Josemaría León Lara

Es quizá el oficio más antiguo del mundo, mismo que con el paso de los siglos ha sido objeto de varios cambios atendiendo a las circunstancias de tiempo, modo y lugar que reflejan la manera en que es percibido. Durante el periodo conocido como la Antigüedad Clásica se le reconocía como una forma honesta de vivir, sin embargo con el desarrollo del Mundo Occidental basándose en la tradición judeocristiana ejercerlo se convirtió en algo prohibido.

Independientemente de cómo sea percibida, la prostitución es una realidad que ha permanecido apegada a la humanidad y su naturaleza desde siglos atrás; entenderla va más allá de una transacción económica entre dos partes a cambio de sexo, es profundizar en el porqué ha permanecido vigente en la historia, como una válvula de escape de la sociedad.

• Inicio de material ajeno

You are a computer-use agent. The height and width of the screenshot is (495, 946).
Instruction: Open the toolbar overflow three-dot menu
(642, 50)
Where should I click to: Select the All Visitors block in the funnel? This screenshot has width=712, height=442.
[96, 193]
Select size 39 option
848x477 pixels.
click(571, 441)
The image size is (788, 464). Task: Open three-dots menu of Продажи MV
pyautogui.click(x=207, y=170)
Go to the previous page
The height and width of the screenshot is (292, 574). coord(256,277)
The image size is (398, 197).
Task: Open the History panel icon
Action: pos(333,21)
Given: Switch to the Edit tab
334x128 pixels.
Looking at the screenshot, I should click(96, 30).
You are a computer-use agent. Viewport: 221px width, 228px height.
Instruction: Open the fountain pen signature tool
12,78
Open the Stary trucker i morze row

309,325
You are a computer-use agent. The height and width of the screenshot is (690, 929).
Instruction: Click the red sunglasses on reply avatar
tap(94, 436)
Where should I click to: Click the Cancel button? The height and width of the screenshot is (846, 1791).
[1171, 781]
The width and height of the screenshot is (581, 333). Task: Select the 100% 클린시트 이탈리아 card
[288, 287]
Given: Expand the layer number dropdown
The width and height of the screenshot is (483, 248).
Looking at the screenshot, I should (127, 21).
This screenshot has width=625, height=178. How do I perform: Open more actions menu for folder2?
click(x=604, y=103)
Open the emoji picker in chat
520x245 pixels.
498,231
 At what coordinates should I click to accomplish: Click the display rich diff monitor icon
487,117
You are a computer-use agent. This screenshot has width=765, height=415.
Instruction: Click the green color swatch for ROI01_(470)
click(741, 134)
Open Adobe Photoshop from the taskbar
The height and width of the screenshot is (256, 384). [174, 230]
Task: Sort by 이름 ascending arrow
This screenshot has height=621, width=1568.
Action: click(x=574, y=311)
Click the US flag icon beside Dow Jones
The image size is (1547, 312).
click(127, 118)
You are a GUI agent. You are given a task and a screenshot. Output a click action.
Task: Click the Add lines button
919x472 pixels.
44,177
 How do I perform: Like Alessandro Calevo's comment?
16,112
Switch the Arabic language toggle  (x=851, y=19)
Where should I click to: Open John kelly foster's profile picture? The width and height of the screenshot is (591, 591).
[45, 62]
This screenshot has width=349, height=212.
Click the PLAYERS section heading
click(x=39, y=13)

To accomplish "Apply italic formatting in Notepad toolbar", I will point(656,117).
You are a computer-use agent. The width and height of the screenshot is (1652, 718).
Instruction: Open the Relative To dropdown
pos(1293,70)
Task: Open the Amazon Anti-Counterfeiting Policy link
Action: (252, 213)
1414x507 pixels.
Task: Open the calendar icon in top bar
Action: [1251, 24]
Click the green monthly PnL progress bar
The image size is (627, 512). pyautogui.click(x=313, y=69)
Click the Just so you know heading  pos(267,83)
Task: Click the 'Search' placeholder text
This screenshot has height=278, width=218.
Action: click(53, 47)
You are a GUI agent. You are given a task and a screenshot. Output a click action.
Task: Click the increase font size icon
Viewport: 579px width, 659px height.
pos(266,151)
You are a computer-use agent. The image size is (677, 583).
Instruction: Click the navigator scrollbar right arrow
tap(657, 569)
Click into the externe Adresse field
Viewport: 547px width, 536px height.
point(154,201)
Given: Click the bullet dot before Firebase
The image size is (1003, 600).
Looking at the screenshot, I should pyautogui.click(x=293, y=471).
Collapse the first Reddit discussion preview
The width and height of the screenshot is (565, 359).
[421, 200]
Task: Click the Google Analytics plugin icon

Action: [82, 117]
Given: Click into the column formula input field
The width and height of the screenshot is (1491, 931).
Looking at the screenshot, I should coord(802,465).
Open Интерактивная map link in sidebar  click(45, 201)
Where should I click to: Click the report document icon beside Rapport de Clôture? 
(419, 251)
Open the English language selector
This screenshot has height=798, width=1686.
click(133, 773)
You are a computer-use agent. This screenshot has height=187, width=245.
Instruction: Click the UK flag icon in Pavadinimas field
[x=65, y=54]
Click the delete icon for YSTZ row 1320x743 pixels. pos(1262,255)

En México no es ilegal el ejercicio de la misma e incluso es de cierto modo tolerada a través de las famosas zonas de tolerancia, lo que sí resulta un delito es el lenocinio puesto que en el momento en que el proxeneta se beneficia al obtener lucro de prostituir a determinado número de personas se convierte en una esclavitud sexual también conocida como trata.

Lo anterior despierta muchas inquietudes, en el comercio sexual hay muchas personas que se benefician de manera directa o indirecta y a pesar de esto no parece existir la voluntad para una verdadera regulación expresa y no una tolerancia tácita. El talón de Aquiles de esto es que de generarse una prohibición ésta seguiría siendo ejercida debido a la demanda que se quedaría aparentemente sin oferta.

De acuerdo con datos de las Naciones Unidas la trata de personas es el tercer negocio ilícito más lucrativo en el mundo únicamente antecedido por las drogas y el tráfico de armas. En el caso de México de acuerdo a cifras arrojadas por INEGI y DIF existen entre dieciséis mil y veinte mil casos de prostitución infantil, puntualizando que esta situación se presenta de manera más recurrente en las fronteras que en el resto del territorio nacional.

La situación parece agraviarse con cada año que pasa, mientras que los pocos esfuerzos de las autoridades no parecen arrojar resultados claros el mercado seguirá en aumento; resulta obvio pensar, que el consumidor final no le parece importar de donde previene la mercancía, mientras pueda tener acceso a ella.

Y aunque no se sabe a ciencia cierta el número de personas que la practican y mucho menos el de los consumidores, es necesaria una reglamentación a fondo de esta constante social, de manera que se podría prevenir la trata de personas, la prostitución y pornografía infantil entre otros tipos de explotación.